» Problem statement
Below are entries; copy exactly the lines from the one with "Click return InFlag inside the else block" through the one with "Click the QR", both included, and leave out the rest.
══════════════════════════════
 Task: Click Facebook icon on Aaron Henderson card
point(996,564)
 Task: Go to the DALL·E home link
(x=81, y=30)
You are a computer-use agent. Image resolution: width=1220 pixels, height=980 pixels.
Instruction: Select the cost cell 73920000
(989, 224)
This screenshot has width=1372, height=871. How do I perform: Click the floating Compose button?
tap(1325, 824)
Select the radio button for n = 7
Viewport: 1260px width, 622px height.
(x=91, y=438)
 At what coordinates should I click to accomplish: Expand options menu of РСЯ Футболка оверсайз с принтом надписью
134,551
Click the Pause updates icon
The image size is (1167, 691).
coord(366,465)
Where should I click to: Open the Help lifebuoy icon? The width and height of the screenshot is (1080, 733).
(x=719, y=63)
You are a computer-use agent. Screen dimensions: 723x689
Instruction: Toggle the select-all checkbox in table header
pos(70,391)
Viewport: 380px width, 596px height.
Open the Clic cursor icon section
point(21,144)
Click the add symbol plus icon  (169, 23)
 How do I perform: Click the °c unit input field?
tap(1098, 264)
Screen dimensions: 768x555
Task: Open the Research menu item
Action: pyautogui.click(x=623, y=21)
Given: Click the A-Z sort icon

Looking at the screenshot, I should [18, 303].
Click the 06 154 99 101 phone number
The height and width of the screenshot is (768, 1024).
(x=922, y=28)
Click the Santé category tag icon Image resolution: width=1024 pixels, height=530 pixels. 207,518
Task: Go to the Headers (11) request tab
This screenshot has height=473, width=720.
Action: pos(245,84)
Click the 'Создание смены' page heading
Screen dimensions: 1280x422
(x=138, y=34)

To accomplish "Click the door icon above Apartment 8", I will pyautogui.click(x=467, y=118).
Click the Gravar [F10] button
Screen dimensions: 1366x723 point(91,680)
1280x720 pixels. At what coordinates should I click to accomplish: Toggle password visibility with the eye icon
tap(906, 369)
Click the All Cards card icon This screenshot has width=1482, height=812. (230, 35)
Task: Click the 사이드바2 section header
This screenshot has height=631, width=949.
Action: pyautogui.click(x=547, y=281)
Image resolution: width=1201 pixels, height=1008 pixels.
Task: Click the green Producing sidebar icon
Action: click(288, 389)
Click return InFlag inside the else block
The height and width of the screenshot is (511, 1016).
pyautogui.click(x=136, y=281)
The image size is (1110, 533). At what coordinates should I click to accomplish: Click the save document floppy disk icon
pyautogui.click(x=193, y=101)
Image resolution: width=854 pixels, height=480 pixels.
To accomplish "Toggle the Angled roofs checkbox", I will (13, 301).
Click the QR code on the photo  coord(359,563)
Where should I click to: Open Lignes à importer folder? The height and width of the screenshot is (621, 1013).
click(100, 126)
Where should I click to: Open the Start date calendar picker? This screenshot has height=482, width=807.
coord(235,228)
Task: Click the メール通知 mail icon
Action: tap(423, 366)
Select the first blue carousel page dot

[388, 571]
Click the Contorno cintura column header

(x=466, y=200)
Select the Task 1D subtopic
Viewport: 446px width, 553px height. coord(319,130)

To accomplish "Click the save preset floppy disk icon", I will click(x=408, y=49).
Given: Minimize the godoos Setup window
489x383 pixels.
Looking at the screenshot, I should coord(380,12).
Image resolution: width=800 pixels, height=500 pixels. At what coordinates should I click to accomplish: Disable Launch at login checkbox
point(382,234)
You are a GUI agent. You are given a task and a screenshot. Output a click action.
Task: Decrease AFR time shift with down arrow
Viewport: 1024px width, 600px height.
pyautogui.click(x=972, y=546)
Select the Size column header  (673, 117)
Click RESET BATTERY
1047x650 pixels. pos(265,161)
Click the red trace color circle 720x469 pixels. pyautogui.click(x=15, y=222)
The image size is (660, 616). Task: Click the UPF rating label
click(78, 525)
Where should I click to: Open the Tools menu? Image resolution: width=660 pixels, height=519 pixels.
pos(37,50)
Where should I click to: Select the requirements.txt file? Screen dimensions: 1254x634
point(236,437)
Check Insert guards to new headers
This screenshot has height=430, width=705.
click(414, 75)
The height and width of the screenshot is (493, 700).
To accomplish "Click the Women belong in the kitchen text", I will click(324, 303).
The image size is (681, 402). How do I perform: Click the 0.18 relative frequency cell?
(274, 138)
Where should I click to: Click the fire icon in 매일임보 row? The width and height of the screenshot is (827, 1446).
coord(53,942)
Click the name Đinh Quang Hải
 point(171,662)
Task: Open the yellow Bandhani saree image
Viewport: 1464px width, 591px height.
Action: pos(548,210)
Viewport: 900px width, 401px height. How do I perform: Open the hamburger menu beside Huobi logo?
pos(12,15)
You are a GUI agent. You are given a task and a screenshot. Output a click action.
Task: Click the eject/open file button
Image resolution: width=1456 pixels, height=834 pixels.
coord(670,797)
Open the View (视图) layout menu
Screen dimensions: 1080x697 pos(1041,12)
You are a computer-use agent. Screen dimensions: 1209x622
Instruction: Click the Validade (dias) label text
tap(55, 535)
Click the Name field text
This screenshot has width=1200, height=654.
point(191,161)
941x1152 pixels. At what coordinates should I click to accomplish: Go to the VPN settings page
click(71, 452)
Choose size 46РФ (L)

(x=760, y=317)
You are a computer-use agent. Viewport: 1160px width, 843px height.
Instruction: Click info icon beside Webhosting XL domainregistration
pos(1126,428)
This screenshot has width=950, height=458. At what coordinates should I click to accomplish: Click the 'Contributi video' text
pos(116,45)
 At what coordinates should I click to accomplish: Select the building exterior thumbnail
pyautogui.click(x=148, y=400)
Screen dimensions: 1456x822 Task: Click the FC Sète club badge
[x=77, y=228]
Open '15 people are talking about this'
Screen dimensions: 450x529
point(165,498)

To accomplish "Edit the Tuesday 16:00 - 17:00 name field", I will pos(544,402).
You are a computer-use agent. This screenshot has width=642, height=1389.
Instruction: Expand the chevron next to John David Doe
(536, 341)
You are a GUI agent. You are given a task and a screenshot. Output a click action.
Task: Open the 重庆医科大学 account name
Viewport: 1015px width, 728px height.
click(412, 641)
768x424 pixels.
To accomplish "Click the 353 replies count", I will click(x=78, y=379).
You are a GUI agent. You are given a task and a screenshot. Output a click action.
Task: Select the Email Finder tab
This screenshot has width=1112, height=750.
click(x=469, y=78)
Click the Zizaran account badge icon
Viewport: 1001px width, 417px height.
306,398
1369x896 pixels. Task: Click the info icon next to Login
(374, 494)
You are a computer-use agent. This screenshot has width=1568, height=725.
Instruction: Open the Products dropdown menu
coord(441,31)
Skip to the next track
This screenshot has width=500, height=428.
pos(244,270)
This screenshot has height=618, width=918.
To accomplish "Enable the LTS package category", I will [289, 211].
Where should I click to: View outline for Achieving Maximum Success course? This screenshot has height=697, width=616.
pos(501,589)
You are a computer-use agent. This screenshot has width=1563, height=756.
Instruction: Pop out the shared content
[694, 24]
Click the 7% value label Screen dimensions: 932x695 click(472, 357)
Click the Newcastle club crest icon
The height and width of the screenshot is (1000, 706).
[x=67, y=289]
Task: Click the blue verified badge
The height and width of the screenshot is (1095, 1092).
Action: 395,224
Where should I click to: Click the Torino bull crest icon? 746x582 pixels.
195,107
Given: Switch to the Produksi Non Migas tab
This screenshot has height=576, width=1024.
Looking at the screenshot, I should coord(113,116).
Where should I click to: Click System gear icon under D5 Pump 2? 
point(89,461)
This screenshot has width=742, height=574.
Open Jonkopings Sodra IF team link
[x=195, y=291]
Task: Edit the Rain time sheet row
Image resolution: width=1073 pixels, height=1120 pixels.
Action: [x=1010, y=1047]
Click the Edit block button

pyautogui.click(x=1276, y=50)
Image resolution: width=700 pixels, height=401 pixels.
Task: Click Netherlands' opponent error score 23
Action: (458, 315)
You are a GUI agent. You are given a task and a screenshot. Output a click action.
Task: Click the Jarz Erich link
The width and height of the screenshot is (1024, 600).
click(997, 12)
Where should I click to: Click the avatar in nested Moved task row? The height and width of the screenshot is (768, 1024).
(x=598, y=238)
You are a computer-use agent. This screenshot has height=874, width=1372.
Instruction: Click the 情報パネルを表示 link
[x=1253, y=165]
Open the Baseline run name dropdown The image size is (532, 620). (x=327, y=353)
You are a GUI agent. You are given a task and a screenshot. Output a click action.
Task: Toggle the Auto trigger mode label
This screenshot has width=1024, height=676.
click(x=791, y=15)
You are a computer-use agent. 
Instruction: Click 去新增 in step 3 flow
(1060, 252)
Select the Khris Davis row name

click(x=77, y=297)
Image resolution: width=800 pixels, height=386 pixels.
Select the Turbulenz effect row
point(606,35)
══════════════════════════════
» Answer to this exercise
Click return InFlag inside the else block
The height and width of the screenshot is (511, 1016).
pyautogui.click(x=136, y=281)
The image size is (1110, 533). At what coordinates should I click to accomplish: Click the save document floppy disk icon
pyautogui.click(x=193, y=101)
Image resolution: width=854 pixels, height=480 pixels.
To accomplish "Toggle the Angled roofs checkbox", I will (13, 301).
Click the QR code on the photo  coord(359,563)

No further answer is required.